Croteau Baker, her husband, and their trip of Nubian goats have resided in the itsy-bitsy community of Clarkston north of Three Forks for more than six years. The couple initially met in Bozeman, and before coming to Clarkston they lived for approximately eight years in Seattle, where they owned goats and a farmhouse within the city.
Croteau Baker and the goats have synchronized swimmingly over the years, the animals impressing upon her as socially and domestically akin to black Labradors: endearing, attention-starved, yearning for steady praise, affection, and love. In this, she has come to love them for not just their shamelessly needy ways, but for their swirling range of rambunctious and playful emotions.
“Goats are good at problem solving, and things such as opening the slide bolts on doors and getting out. We’ve put carabiners on the exits because of them,” she says. “They each have their own individual personalities and each one of them has their individual favorite vegetable or place to be scratched. Some like to be brushed or petted or chased.”

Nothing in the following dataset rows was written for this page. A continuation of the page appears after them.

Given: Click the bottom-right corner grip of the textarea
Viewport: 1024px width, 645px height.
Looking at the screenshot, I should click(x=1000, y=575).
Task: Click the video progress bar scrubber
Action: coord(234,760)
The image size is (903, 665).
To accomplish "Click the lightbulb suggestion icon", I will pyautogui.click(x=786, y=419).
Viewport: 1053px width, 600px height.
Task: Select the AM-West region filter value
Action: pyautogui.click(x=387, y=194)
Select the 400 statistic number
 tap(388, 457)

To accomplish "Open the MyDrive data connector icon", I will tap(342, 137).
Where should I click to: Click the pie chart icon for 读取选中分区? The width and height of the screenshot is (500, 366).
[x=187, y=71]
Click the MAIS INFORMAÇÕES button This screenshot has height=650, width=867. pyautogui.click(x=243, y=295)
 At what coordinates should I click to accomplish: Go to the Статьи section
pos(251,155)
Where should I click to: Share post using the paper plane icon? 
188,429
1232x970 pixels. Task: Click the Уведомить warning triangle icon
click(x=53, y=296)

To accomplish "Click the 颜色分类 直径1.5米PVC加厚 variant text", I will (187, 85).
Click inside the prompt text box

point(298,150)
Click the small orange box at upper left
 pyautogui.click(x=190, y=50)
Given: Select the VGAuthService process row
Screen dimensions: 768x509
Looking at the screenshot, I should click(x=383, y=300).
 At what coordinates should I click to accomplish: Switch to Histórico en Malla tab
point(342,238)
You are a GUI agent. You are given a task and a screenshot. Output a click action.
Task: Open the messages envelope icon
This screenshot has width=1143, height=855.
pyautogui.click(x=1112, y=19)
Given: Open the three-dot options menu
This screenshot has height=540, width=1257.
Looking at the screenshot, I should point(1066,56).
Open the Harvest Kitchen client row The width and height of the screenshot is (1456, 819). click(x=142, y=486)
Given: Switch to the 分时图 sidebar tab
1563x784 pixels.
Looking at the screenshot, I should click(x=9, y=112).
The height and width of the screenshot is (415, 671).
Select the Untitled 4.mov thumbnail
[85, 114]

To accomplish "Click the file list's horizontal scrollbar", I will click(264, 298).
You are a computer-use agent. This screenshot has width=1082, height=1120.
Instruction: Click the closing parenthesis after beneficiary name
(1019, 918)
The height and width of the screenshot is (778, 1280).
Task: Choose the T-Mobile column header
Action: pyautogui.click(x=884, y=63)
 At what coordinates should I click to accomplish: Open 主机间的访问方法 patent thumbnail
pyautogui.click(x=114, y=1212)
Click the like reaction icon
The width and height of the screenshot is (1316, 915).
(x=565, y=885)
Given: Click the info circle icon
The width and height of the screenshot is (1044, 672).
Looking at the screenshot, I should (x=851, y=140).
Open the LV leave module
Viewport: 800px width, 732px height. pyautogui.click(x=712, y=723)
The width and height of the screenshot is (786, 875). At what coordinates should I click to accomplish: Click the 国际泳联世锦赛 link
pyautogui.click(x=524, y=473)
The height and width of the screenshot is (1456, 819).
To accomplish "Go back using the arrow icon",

Croteau Baker has also come to respect and tout the healthy, protein-crammed milk from her bleating, babbling group of goats. “Goat milk proteins are really small, which makes it easier to digest; even if you are lactose intolerant, you can probably tolerate goat’s milk. Goat milk proteins are a quarter of the size of a cow’s protein. It has tons of vitamin B, calcium, lactic acid. It can permeate into the skin and heal it from the inside out.”